## Sentiment Classification Using TinyBert

In [None]:
import warnings
import pandas as pd
from datasets import Dataset

warnings.filterwarnings("ignore", category=DeprecationWarning)

In [None]:
from transformers import AutoTokenizer
import torch

device = torch.device("cuda" if torch.cuda.is_available() else "cpu")

In [None]:
import pandas as pd
from datasets import Dataset

data = pd.read_csv('data.csv')
data.head()

In [None]:
dataset = Dataset.from_pandas(data)
dataset = dataset.train_test_split(test_size=0.3)
dataset

In [None]:
data['sentiment'].value_counts()

In [None]:
label2id = {'negative': 0, 'positive': 1}
id2label = {0:'negative', 1:'positive'}

dataset = dataset.map(
    lambda x: {'label': label2id[x['sentiment']]}
)

In [None]:
dataset['train'][0]

### Tokenizer

In [None]:
model_ckpt = 'huawei-noah/TinyBERT_General_4L_312D'

tokenizer = AutoTokenizer.from_pretrained(
    model_ckpt,
    use_fast=True
)

In [None]:
print(tokenizer(dataset['train'][0]['review']).keys())

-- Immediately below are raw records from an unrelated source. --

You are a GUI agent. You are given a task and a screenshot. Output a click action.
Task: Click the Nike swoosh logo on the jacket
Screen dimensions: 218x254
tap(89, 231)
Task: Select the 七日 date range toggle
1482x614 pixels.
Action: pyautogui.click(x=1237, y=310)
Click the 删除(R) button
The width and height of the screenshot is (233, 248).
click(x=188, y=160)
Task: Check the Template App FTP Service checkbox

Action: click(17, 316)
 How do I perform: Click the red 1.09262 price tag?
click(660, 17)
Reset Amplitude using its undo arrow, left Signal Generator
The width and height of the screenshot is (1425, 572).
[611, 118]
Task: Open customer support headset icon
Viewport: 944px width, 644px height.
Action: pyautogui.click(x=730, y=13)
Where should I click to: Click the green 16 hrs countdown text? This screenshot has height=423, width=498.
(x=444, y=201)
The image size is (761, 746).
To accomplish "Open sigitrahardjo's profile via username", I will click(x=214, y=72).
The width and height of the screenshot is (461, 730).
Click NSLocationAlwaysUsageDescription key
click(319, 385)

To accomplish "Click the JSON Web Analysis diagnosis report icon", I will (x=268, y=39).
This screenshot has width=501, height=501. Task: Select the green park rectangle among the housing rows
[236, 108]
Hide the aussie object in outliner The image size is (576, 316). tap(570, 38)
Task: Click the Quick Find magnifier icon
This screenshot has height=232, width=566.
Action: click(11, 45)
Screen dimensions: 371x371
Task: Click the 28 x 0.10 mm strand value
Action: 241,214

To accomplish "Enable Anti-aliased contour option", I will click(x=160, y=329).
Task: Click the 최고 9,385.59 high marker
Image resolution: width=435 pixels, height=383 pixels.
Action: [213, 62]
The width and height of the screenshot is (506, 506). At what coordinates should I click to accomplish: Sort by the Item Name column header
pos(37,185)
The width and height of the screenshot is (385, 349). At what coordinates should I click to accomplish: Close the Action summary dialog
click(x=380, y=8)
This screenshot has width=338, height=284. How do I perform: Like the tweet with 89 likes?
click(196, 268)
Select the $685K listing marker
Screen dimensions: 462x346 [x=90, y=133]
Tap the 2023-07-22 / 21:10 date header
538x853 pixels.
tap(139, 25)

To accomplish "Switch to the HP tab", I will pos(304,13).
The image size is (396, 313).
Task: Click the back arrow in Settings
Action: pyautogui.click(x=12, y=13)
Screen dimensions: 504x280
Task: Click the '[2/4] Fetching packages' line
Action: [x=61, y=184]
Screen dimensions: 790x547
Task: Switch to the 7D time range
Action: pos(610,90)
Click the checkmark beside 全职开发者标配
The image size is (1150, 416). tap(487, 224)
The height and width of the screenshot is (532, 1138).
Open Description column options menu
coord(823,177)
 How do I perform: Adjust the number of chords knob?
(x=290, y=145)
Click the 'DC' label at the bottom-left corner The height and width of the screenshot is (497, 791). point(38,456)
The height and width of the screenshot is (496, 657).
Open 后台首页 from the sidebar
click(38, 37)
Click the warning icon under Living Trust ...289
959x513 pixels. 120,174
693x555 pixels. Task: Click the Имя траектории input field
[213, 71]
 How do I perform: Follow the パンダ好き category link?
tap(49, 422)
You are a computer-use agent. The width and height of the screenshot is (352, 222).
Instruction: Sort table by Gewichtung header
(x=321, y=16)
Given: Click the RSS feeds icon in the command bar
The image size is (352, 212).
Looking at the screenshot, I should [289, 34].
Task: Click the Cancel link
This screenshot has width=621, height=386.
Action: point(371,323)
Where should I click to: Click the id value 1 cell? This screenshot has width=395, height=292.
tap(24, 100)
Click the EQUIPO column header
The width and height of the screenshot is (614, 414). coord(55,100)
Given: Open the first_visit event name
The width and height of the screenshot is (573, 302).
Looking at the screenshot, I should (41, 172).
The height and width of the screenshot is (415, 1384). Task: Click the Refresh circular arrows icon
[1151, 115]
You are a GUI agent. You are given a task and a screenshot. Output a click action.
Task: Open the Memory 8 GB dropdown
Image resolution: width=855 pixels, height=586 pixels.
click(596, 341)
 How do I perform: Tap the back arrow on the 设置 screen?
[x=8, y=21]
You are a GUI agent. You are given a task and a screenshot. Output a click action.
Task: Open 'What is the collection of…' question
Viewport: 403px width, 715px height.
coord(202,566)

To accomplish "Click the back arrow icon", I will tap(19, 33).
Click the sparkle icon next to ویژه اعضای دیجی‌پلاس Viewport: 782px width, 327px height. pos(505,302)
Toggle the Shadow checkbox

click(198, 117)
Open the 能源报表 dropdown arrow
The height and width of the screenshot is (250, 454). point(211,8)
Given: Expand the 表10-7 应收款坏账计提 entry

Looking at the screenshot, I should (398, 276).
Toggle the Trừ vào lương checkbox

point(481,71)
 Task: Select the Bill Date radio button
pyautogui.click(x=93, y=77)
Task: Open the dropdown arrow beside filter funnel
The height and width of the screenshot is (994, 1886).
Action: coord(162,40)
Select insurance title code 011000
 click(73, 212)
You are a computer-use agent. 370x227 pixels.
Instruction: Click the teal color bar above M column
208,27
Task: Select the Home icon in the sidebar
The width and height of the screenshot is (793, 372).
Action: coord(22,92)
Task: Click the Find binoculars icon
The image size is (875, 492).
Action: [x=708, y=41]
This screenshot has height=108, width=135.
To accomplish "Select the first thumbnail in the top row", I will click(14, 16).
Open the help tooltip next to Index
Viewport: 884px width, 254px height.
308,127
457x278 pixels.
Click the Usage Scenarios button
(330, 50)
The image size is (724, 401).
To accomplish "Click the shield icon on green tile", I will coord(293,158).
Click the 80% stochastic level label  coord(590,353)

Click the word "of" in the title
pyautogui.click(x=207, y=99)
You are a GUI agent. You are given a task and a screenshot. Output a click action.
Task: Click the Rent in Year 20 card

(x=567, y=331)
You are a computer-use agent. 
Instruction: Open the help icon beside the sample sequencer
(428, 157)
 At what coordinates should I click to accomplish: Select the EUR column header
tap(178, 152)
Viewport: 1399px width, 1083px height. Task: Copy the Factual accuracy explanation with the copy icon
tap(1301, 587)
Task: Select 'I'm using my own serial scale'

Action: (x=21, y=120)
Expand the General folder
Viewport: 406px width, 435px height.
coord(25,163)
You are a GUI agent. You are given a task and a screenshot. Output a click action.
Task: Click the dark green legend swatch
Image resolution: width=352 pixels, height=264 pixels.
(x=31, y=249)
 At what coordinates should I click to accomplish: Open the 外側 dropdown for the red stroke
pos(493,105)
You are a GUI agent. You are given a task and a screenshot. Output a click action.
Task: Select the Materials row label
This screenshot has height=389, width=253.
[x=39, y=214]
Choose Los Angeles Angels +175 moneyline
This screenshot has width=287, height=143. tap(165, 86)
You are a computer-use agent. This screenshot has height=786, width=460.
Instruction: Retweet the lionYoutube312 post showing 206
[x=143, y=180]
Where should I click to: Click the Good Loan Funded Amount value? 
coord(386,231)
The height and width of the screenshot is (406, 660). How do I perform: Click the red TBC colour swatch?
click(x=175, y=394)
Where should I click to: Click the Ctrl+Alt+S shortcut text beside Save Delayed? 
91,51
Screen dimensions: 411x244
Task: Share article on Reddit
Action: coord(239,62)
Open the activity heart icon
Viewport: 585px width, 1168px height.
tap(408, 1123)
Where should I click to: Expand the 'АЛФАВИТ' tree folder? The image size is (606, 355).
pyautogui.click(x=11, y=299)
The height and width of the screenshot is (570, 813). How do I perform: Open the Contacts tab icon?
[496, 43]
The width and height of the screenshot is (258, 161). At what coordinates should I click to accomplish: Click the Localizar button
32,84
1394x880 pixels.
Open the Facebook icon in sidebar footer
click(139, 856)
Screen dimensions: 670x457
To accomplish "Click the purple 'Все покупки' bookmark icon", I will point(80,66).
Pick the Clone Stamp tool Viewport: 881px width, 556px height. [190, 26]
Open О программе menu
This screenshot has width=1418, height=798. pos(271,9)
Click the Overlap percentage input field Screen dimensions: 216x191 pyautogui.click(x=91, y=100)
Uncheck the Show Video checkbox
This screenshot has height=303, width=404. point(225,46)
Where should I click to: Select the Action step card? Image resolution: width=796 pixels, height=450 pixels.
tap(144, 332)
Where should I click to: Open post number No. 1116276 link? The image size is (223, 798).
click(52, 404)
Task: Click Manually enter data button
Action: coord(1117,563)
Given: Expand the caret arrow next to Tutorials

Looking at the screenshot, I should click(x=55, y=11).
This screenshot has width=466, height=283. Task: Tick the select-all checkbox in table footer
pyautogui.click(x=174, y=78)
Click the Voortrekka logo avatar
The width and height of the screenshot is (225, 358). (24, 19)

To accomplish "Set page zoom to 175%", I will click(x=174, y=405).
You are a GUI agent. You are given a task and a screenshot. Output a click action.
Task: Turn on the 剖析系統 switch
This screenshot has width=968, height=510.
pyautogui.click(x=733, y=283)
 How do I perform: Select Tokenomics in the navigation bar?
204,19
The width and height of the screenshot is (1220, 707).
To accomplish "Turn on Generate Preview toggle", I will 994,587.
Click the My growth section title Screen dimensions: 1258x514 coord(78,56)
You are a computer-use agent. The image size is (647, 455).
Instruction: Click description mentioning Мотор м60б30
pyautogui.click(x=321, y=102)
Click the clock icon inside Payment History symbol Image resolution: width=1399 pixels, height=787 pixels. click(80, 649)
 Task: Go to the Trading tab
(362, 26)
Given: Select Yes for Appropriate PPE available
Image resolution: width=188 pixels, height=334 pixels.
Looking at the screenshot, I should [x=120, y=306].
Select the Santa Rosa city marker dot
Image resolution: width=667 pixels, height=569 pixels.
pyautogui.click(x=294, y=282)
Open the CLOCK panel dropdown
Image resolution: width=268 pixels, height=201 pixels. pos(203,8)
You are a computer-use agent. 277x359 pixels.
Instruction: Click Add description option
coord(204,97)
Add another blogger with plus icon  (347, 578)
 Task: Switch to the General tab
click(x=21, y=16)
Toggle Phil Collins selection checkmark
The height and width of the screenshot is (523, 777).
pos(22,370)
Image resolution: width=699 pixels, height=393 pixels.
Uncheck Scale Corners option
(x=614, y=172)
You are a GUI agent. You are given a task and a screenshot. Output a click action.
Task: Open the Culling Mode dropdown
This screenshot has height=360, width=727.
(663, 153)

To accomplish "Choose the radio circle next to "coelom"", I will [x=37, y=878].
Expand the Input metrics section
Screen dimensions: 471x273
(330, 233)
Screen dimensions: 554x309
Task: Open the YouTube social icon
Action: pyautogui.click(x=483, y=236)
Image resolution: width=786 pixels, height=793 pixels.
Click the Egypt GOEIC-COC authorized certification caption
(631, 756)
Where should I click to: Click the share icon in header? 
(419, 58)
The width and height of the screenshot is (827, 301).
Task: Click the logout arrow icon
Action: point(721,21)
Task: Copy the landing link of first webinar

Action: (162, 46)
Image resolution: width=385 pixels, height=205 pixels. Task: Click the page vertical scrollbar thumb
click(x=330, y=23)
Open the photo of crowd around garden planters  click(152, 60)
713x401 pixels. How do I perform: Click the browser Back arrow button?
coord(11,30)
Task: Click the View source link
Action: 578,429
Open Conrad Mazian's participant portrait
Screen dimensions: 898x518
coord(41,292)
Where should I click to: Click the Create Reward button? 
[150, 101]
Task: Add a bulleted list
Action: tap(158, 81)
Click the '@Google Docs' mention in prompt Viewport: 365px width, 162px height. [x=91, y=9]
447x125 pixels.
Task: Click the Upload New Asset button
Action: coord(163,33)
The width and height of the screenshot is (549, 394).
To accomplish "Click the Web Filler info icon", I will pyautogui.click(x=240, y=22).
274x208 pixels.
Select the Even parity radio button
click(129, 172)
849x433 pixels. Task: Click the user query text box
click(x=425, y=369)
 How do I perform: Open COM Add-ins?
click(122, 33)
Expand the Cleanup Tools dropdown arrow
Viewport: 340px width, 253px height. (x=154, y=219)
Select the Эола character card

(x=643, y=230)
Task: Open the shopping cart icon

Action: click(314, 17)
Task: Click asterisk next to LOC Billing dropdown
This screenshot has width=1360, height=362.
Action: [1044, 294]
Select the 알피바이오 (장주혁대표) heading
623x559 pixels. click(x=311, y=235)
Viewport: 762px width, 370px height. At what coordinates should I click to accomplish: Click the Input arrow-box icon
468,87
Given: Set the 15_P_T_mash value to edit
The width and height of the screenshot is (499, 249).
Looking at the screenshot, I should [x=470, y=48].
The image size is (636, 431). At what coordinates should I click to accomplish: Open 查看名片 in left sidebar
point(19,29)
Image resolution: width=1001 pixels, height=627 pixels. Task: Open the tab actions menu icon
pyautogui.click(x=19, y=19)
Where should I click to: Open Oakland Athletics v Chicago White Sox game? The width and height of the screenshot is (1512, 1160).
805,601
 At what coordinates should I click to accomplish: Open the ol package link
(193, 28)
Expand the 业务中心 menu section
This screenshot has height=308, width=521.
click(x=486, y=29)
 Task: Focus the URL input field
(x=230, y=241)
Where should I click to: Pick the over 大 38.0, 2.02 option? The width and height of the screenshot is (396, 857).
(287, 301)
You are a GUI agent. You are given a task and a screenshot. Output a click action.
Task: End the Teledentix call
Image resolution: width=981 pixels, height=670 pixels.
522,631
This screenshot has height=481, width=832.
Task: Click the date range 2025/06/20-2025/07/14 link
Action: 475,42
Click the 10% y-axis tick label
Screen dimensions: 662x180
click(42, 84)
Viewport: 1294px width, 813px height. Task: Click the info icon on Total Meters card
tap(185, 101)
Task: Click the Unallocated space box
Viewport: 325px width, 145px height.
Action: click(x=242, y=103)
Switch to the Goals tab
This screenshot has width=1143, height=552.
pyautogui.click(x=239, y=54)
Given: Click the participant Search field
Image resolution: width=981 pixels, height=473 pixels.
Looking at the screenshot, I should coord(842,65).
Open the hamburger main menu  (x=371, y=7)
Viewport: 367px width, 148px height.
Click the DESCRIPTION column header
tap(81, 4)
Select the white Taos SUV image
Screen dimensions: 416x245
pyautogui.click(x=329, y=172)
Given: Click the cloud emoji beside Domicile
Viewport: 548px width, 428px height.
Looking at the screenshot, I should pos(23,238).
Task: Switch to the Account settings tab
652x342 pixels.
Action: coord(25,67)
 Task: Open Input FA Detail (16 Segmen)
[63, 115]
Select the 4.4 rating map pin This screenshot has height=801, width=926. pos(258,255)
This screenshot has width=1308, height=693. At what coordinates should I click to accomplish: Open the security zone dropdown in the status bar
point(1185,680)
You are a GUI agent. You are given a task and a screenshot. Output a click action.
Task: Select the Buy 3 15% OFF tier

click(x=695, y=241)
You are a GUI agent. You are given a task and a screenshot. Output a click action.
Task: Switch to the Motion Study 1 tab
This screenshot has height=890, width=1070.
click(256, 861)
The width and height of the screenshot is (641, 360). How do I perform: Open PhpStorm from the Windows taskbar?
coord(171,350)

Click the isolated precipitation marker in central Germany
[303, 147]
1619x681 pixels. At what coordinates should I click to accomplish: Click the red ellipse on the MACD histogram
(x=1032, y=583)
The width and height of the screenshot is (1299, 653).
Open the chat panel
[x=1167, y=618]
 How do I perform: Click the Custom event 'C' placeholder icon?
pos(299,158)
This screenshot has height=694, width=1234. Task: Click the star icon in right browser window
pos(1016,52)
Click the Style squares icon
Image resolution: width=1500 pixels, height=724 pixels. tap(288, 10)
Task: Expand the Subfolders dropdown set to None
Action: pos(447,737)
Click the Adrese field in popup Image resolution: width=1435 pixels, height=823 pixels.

tokenizer(dataset['train'][0]['review'])

In [None]:
def tokenize(batch):
    temp = tokenizer(
        batch['review'],
        padding = True,
        truncation = True,
        max_length = 300
    )

    return temp


dataset = dataset.map(
    tokenize,
    batched=True,
)

In [None]:
dataset

### Building Model

In [None]:
import numpy as np
import evaluate

accuracy = evaluate.load("accuracy")

def compute_metrics(eval_pred):
    predictions, labels = eval_pred
    predictions = np.argmax(predictions, axis=1)
    return accuracy.compute(predictions=predictions, references=labels)

In [None]:
from transformers import AutoModelForSequenceClassification, TrainingArguments, Trainer

# Setting Up Classification Head
model = AutoModelForSequenceClassification.from_pretrained(
    model_ckpt,
    num_labels = 2,
    label2id = label2id,
    id2label = id2label
)

In [None]:
model

In [None]:
args = TrainingArguments(
    output_dir='train_dir',
    overwrite_output_dir=True,
    num_train_epochs=3,
    learning_rate=2e-5,
    per_device_train_batch_size=32,
    per_device_eval_batch_size=32,
    evaluation_strategy='epoch'
)

trainer = Trainer(
    model=model,
    args=args,
    train_dataset=dataset['train'],
    eval_dataset=dataset['test'],
    compute_metrics=compute_metrics,
    tokenizer=tokenizer
)

In [None]:
trainer.train()

In [None]:
trainer.evaluate()

### Model Inference

In [None]:
trainer.save_model('tinybert-sentiment-analysis')

In [None]:
data = [
    'this movie was horrible, the plot was really boring. acting was okay',
    'the movie is really sucked. there is not plot and acting was bad',
    'what a beautiful movie. great plot. acting was good. will see it again'
]

In [None]:
from transformers import pipeline
import torch

device = torch.device('cuda') if torch.cuda.is_available() else torch.device('cpu')

classifier = pipeline(
    'text-classification',
    model = 'tinybert-sentiment-analysis',
    device = device
)

classifier(data)

### Push Model to AWS S3

In [None]:
import boto3

s3 = boto3.client('s3')

bucket_name = 'mlops-gaurav98094mona'

def create_bucket(bucket_name):
    response = s3.list_buckets()
    buckets = [buck['Name'] for buck in response['Buckets']]
    if bucket_name not in buckets:
        s3.create_bucket(Bucket=bucket_name)
        print("Bucket is created")

    else:
        print("Bucket already exists in your account!!! Feel free to use it.")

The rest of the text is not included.